The Big Ten Conference made a sweeping decision to postpone 2020 fall sports Tuesday, making it the first year IU will not have a fall football season since at least 1890. But the news had a silver lining: the possibility of playing fall sports in spring 2021.
College football analyst and former Ohio State head football coach Urban Meyer famously said he thinks the spring season won't happen. Other coaches are more optimistic.
"We're hopeful that, possibly, a vaccine can happen here rapidly and maybe we can, possibly, move forward and play," Purdue head football coach Jeff Brohm said in an interview with the Big Ten Network Tuesday.
But pushing fall sports to the spring isn’t as simple as starting the season in March. It could have lasting effects, jeopardizing the health of student-athletes during the 2021 fall season by forcing students to play two seasons within a span of a few months.
There’s also the issue of scheduling the football season so close to the 2021 NFL Draft, which is slated to take place April 29 to May 1.
Moving the season interferes with the pre-draft process and poses a setback for prospects who are used to deliberating their decisions months in advance. If the spring season happens, it’s predicted some NFL hopefuls will opt out to prepare for the draft.
Shared facilities create additional issues for teams. Volleyball dominates Wilkinson Hall in the fall season, but pushing the season into 2021 conflicts with wrestling. IU Crimson cheerleaders are used to preparing for the UCA College Cheerleading National Championship after football season and could be forced to juggle training with football and basketball cheer.

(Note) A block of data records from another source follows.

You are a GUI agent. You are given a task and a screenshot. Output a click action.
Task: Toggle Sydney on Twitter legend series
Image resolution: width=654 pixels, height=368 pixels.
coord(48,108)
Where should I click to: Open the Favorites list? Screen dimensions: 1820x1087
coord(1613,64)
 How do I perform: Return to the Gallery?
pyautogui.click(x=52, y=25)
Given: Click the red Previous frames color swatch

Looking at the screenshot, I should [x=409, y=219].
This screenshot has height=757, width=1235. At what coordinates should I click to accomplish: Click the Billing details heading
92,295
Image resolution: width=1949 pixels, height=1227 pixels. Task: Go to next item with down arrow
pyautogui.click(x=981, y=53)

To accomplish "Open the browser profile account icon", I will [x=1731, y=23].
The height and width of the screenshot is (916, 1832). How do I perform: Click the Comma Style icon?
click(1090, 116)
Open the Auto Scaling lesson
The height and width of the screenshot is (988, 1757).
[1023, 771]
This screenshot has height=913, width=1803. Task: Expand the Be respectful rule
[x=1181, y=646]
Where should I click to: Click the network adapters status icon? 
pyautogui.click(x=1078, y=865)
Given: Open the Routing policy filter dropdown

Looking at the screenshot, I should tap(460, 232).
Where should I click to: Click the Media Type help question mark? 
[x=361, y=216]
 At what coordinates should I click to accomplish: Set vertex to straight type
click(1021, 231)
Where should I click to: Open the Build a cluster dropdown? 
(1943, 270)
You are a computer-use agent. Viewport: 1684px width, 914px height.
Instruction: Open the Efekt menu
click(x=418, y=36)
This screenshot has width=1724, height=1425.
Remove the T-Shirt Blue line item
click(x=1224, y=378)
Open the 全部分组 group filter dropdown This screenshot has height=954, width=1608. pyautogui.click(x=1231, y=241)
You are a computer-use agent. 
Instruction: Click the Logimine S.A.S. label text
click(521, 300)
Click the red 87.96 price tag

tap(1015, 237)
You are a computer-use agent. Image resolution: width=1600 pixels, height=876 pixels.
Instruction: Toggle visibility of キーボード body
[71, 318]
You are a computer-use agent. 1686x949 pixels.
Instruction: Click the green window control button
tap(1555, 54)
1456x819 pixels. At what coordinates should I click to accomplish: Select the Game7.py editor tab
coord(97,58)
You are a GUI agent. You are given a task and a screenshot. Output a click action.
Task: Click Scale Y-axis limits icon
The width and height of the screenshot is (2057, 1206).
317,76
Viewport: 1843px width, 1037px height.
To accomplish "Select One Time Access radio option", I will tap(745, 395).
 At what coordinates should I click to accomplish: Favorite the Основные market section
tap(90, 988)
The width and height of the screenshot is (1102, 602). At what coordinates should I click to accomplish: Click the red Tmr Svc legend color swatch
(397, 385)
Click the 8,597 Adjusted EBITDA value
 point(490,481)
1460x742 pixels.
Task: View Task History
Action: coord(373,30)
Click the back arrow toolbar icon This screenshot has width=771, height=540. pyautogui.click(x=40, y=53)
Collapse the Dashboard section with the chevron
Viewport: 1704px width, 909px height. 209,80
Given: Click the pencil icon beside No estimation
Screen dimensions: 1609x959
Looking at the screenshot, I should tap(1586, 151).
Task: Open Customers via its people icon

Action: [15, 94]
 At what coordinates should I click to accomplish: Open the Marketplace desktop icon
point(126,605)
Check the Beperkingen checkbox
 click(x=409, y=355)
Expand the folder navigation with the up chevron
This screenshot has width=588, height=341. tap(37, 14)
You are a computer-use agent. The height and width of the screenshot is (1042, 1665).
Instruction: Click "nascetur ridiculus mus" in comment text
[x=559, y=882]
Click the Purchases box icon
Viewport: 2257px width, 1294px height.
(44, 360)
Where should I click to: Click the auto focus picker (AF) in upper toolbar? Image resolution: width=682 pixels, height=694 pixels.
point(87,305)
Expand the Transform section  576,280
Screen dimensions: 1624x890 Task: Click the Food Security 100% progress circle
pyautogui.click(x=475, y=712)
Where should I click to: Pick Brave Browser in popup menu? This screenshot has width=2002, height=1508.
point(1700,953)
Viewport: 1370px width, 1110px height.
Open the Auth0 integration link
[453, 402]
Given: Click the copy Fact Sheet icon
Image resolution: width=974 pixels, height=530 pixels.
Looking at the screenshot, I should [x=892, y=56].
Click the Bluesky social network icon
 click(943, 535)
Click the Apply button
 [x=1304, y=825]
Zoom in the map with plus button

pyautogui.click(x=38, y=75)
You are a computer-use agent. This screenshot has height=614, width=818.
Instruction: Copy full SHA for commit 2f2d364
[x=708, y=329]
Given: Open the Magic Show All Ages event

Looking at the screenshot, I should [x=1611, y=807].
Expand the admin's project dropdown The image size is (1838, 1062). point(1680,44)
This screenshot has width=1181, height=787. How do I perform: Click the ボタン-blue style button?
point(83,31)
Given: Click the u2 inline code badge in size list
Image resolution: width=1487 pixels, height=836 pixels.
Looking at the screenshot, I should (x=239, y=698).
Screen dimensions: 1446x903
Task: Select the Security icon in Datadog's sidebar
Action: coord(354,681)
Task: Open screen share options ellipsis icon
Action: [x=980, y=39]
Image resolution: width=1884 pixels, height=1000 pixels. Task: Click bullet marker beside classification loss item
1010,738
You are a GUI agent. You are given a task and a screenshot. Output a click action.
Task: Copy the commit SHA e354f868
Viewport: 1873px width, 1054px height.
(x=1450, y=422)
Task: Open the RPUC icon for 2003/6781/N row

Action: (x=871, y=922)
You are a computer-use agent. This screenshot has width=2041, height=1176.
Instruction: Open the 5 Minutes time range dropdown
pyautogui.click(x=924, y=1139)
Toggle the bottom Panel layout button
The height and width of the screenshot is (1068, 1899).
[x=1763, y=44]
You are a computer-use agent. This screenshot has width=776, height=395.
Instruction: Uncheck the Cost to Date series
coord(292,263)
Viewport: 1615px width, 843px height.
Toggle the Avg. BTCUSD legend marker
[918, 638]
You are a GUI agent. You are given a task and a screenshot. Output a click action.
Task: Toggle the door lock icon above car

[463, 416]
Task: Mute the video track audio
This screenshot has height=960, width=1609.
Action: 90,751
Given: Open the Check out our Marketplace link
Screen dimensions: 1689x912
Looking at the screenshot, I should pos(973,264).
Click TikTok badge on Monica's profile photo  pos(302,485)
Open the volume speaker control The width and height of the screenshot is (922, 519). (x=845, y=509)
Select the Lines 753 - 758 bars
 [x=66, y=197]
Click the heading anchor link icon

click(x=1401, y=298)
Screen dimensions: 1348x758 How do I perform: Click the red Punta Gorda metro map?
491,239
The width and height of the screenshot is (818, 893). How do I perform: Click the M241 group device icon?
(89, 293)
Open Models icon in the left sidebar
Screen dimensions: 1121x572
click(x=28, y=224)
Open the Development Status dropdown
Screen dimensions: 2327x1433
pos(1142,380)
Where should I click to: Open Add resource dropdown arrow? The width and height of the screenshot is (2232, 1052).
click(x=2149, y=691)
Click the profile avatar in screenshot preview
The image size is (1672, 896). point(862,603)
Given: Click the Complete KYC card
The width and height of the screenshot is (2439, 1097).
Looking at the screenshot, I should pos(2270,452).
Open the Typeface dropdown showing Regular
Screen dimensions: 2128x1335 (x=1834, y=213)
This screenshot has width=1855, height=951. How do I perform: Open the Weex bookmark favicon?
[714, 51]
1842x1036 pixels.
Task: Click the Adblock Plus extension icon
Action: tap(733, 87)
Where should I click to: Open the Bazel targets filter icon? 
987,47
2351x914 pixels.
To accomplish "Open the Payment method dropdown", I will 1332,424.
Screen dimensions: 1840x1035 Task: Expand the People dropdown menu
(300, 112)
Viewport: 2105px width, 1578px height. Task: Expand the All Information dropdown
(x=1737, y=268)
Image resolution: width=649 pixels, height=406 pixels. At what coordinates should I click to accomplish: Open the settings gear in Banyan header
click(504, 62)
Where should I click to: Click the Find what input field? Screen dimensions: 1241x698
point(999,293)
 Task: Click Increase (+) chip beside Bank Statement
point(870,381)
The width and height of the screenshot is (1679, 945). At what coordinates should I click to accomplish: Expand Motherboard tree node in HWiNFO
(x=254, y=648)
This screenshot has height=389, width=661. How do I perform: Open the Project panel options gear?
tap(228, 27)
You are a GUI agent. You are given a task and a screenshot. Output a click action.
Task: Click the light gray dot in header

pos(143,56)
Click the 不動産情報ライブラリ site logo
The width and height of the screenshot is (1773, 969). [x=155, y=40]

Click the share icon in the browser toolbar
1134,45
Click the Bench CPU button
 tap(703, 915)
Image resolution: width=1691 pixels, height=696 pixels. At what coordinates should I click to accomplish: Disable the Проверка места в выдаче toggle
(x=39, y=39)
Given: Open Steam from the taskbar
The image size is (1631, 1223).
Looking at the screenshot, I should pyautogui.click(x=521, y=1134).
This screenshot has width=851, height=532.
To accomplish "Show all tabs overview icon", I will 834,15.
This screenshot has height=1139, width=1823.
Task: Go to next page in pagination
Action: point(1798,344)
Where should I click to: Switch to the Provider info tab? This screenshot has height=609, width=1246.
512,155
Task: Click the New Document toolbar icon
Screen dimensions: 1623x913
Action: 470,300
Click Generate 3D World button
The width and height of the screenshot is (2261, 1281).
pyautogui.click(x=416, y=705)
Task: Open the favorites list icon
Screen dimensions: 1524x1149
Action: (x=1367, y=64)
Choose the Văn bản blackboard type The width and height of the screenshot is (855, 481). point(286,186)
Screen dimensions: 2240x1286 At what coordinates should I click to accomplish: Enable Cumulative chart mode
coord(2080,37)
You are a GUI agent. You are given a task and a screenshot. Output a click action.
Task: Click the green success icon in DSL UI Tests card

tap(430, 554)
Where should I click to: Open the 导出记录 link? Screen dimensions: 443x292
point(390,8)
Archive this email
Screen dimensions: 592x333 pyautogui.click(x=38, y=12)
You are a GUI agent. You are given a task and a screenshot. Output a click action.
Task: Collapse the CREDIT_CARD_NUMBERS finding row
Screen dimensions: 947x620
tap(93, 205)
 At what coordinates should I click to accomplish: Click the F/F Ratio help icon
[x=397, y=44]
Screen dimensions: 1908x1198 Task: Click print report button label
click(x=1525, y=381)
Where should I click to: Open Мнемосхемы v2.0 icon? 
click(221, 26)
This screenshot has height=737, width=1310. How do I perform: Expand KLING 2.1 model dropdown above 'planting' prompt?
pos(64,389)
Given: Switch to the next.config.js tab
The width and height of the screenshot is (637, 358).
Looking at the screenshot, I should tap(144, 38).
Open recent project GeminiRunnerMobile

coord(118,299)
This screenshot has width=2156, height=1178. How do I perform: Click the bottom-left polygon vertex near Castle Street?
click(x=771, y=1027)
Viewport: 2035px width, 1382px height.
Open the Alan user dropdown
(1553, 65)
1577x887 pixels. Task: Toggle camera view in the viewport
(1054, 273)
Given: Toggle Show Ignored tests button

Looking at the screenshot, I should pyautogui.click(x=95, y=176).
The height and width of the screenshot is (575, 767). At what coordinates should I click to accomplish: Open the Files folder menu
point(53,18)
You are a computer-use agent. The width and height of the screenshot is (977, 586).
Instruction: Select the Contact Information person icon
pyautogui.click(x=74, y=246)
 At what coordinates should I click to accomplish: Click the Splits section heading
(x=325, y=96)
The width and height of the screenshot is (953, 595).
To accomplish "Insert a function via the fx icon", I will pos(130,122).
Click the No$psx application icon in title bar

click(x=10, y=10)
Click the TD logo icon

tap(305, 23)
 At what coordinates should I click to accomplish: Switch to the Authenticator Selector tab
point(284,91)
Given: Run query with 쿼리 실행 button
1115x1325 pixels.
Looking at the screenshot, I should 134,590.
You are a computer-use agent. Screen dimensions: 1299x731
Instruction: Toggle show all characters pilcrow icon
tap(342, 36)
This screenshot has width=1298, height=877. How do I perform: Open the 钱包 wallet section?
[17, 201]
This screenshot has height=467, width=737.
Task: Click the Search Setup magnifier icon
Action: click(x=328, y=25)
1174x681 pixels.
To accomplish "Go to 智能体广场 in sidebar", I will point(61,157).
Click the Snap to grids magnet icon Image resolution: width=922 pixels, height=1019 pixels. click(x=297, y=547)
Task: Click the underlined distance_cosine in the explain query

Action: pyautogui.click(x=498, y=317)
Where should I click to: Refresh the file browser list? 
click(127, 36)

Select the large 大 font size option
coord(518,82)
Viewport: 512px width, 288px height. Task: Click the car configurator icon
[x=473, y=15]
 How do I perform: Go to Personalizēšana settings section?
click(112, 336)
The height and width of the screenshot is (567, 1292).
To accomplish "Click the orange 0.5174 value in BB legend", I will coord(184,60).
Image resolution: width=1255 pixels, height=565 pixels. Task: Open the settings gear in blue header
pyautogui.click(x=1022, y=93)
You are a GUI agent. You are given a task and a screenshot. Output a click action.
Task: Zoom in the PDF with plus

There are issues with maintenance and staffing. Memorial Stadium is not normally watered in the winter, so changes may be required to keep the stadium in shape. Meanwhile, postponing athletics to spring could spread the lineup thin for the IU Event Services staff at athletic events.
“A big part of our job is to be flexible,” Mike Santa, general manager at IU Event Services, said. “We’re ready to roll with whatever the Big Ten throws our way.”
As the logistical issues are weighed, the fate of college basketball is also in question. While the Pac-12 postponed all sports, including basketball, through the end of 2020, the Big Ten hasn’t mentioned any plans beyond the fall season.
There’s also the possibility that a vaccine will not be ready in time for basketball season or spring sports to take place. And if a vaccine is ready, a large portion of the public might not trust the vaccine enough to take it.
As other conferences prepare for a fall sports season, it's still not clear if students can transfer out of the Big Ten to a school with fall sports and earn immediate eligibility. There is also uncertainty about future eligibility for current seniors, prompting a public statement from the IU Student-Athlete Advisory Committee.
With so many questions left unanswered, some players from Big Ten universities took to Twitter to vent. Projected top-five 2021 NFL draft pick Justin Fields, who transferred from the University of Georgia in 2019 to play for Ohio State, had just one word on the matter on Twitter.
“Smh..” Fields wrote, or “shake my head.”